# Modelling

The objective fo this notebook is to utilize some methods to find and determine the optimal model to solve the challenge problem. 

## Libraries

In [1]:
import numpy as np 
import cupy as cp
import pandas as pd
from cnr_methods import get_selected_features, transform_data, revert_data,metric_cnr, get_simplified_data
import tsfresh


from sklearn.model_selection import TimeSeriesSplit, train_test_split
from collections import deque
from hyperopt import fmin, tpe, hp, Trials, STATUS_OK
import xgboost as xgb

## Read Data

Here, the data used correspond to the results of the Feature Engineering and Selection Step. (Add Later)

In [2]:
full_data = get_selected_features(100)

full_data = full_data.rename({'Unnamed: 0' : 'Time'},axis=1)
full_data = full_data.set_index('Time')


full_label = pd.read_csv('Data/Y_train.csv')
X = full_data[full_data['Set']=='Train']

WF = 'WF1'
X = X[X['WF']==WF]
y = full_label[full_label['ID'].isin(X['ID'])]

In [3]:
X = X.drop(['ID','WF','Set'],axis=1)

In [4]:
X = transform_data(X)

## Validation Scheme

Before proceeding to the Hyperparameter search, it is necessary first to have some way to reliably measure the performance of the model. For this purpose, it will be used a Time Split Cross Validation Method, were the "Test" Fold for each Iteration is going to be used as the Validation Data, and so, to make Early Stopping on the data.

In [5]:
k_fold_splits = 5
num_boost_round = 500
early_stopping_rounds = 10

In [6]:
def gpu_df(df,y):
    gpu_matrix = cp.asarray(df)
    gpu_matrix = xgb.DMatrix(gpu_matrix,label=y)
    return gpu_matrix

In [7]:
def objective(param,k_fold_splits=k_fold_splits,num_boost_round=num_boost_round,early_stopping_rounds=early_stopping_rounds):
    # Define Time Split Cross Validation
    tscv = TimeSeriesSplit(n_splits=k_fold_splits)

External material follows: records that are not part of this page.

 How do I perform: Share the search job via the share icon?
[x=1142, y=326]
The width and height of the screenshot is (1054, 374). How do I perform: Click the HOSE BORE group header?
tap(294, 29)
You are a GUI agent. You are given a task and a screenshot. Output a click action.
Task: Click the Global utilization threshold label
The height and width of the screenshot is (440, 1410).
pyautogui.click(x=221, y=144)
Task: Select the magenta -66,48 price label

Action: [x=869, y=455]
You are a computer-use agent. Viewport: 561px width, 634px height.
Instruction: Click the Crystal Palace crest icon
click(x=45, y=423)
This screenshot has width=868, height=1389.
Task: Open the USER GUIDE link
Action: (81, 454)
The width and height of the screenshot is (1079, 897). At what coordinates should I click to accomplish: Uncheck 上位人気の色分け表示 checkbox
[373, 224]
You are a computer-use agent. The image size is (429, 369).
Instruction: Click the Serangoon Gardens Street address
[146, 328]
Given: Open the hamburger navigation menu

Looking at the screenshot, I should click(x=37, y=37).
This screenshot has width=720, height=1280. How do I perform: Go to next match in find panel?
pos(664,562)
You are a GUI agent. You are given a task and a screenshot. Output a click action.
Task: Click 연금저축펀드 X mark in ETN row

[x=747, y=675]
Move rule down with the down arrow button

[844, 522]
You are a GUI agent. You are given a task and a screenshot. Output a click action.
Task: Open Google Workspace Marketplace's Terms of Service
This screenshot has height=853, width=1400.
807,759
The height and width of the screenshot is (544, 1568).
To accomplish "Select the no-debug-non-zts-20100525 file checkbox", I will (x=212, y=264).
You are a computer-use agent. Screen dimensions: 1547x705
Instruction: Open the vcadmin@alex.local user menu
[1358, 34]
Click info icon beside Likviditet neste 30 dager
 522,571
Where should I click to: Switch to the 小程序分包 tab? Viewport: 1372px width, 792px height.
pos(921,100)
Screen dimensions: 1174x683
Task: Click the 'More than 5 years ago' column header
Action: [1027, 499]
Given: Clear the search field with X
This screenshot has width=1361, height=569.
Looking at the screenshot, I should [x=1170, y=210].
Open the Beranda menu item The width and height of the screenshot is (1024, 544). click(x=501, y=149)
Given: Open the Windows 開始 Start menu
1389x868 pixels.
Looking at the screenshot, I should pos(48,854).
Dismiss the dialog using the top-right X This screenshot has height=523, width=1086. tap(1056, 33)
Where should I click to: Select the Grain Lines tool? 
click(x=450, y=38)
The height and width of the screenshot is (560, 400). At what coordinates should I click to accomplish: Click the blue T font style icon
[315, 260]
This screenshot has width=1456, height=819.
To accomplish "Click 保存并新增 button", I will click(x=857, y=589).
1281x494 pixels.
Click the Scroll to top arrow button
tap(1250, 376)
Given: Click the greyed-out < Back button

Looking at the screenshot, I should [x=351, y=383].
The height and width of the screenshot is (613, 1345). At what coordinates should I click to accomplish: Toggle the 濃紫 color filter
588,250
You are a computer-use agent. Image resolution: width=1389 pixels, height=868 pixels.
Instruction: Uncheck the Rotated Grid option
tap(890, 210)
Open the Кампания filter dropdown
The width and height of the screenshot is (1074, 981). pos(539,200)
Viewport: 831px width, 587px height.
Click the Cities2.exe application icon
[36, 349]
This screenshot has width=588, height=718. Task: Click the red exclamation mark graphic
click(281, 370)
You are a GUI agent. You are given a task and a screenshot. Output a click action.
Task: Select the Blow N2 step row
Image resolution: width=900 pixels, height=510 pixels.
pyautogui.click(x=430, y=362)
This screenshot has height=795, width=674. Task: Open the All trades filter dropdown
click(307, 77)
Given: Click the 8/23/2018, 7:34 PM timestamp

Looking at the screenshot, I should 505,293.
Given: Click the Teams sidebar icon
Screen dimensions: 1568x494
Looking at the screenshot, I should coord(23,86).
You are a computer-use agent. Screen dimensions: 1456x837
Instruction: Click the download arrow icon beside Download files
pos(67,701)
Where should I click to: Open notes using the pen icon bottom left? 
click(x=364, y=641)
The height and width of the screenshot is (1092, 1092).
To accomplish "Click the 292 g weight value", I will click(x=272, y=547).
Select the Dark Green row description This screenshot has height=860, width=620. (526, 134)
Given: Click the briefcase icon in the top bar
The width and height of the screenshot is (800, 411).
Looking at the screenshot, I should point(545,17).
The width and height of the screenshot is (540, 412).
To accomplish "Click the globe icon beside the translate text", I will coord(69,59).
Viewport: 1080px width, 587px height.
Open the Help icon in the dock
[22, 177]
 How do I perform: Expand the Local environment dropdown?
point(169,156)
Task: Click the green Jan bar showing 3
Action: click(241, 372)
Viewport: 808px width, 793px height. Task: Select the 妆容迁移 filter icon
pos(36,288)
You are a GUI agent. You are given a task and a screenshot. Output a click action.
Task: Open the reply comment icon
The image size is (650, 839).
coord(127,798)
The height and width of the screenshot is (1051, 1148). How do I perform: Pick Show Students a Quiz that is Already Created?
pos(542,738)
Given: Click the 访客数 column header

    # Separating Data from Hold Out Set

    X_cv, _, y_cv, _ = train_test_split(X, y, test_size=0.125, shuffle=False)

    # Set XGBoost for GPU
    param['tree_method'] = 'gpu_hist'

    train_scores = np.empty(0)
    val_scores = np.empty(0)
    test_scores = np.empty(0)
    for train_index, test_index in tscv.split(X_cv):

        # Get the Data of the Split
        X_train, X_test = X_cv.iloc[train_index], X_cv.iloc[test_index]
        y_train, y_test = y_cv.iloc[train_index], y_cv.iloc[test_index]

        # Separating Training Set of Split on Train and Validation Subsets
        X_train, X_val, y_train, y_val = train_test_split(X_train, y_train, test_size=0.143, shuffle=False)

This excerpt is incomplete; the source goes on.